Chrome's new approach, :visited link partitioning, fundamentally alters how visited links are tracked and managed. Instead of maintaining a global list of visited links accessible to any website, Chrome will now store each visited link with contextual details such as the link URL, the top-level site, and the frame origin. This ensures that a link is only identified as "visited" within the specific context where it was actually clicked. In the previous example, "Site Evil" would no longer be able to determine if the user had visited "Site B" from "Site A," as the visited status would be specific to the "Site A" context.

The implications of this update are significant. By isolating browsing history in this way, Chrome 136 effectively eliminates a long-standing privacy risk. Malicious websites can no longer exploit the ":visited" CSS pseudo-class to infer a user's browsing habits, preventing potential exposure of sensitive information related to health, finances, or political views.

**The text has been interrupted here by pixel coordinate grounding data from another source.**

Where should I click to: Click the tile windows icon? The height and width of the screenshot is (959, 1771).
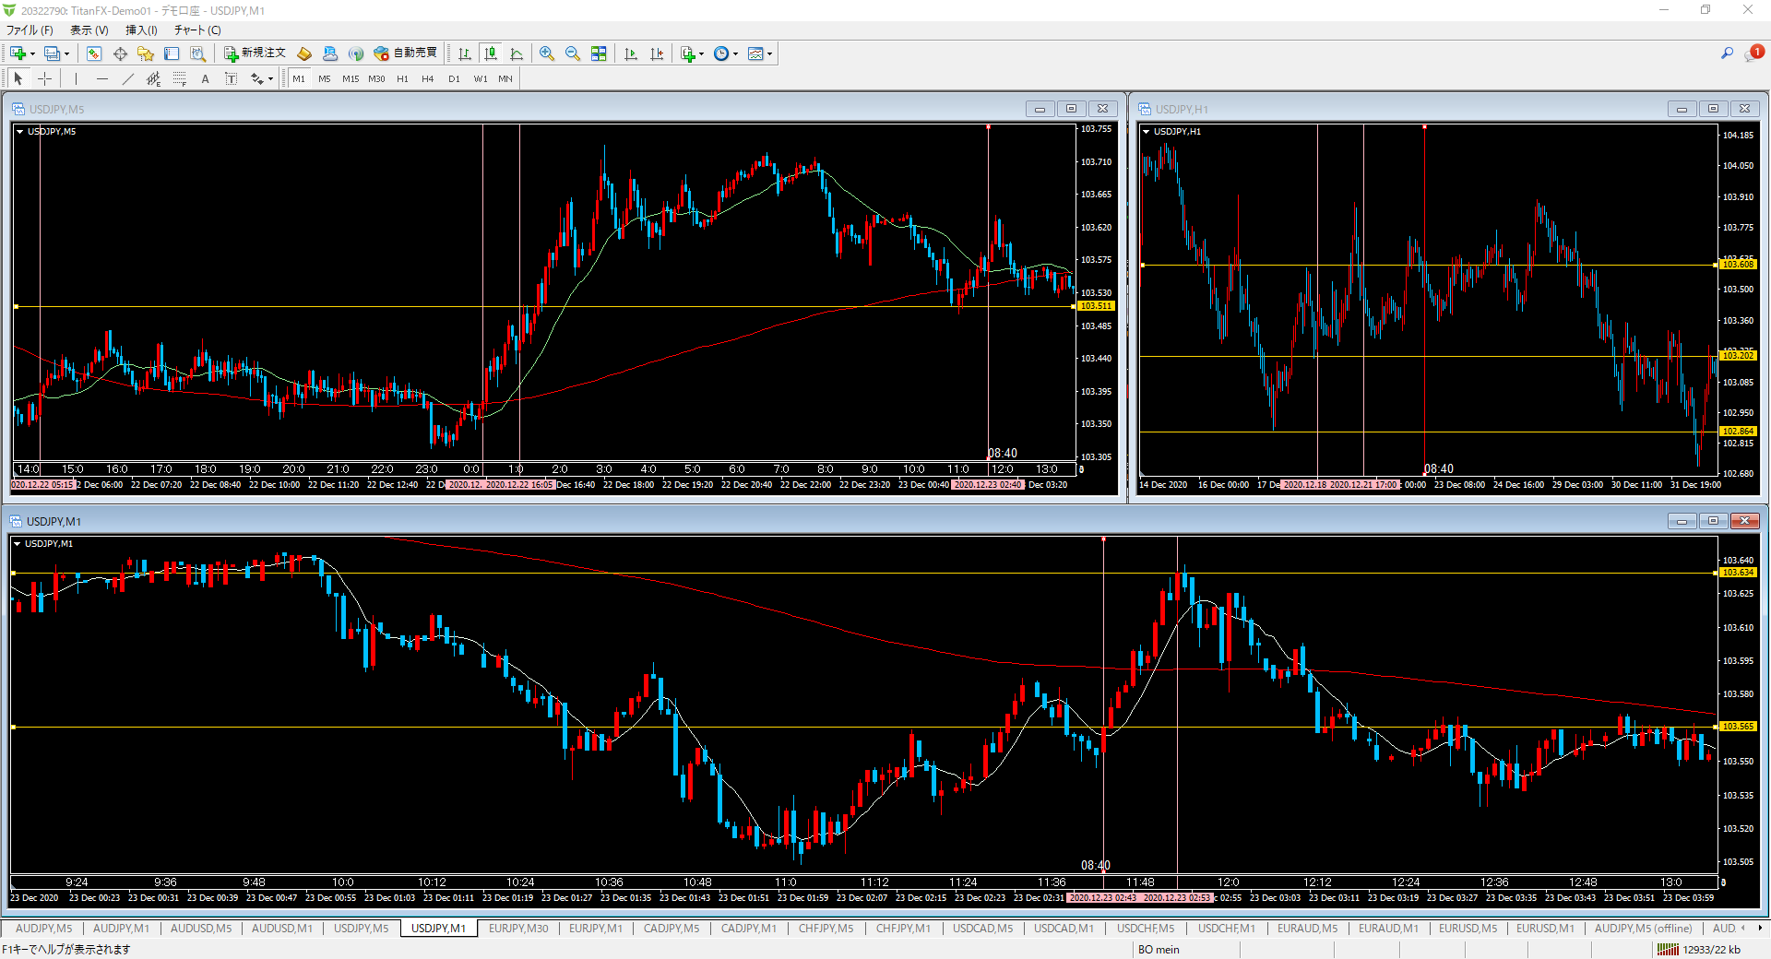pyautogui.click(x=599, y=53)
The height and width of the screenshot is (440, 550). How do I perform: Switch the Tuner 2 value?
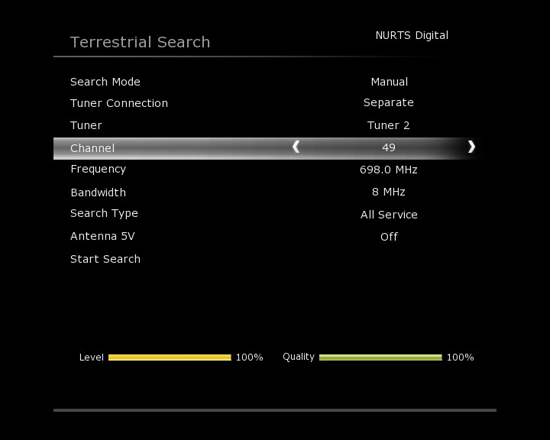point(389,125)
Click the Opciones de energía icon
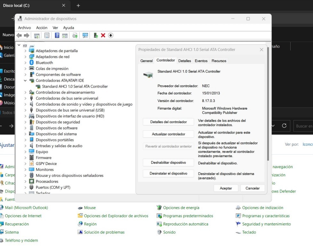 [x=159, y=208]
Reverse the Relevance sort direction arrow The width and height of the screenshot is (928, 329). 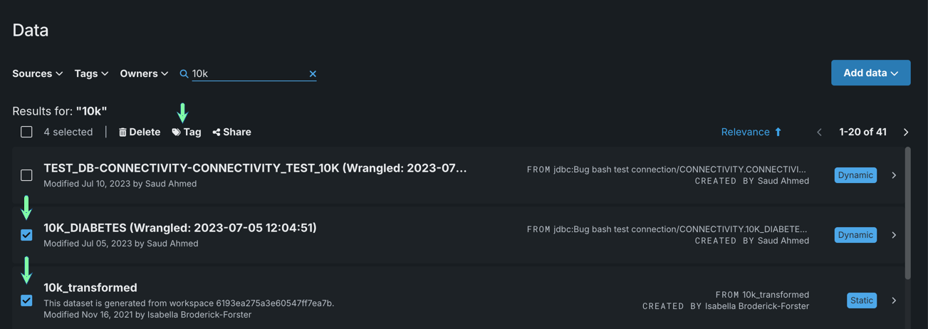click(778, 132)
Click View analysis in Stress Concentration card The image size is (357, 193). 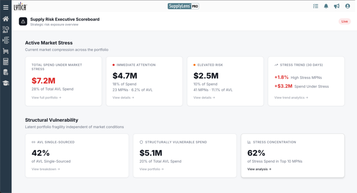click(x=259, y=169)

It is worth noting that this particular vulnerability has been a known issue for a considerable time. Bug reports related to this have existed in Chromium's issue tracker for years. The fact that Google has now addressed this issue head-on demonstrates a renewed commitment to user privacy and security.

While previous mitigations slowed down history detection attacks, they did not eliminate them. Chrome 136's new system renders these attacks obsolete. According to Google, this update is a defining moment for browser security. The company is committed to building a safer web for everyone.

Users are encouraged to update to Chrome 136 to take advantage of this enhanced privacy protection. The update is currently available through the Chrome Beta channel and is expected to roll out to the stable channel soon. Keeping your browser up to date is essential for maintaining a secure browsing experience and protecting your privacy online.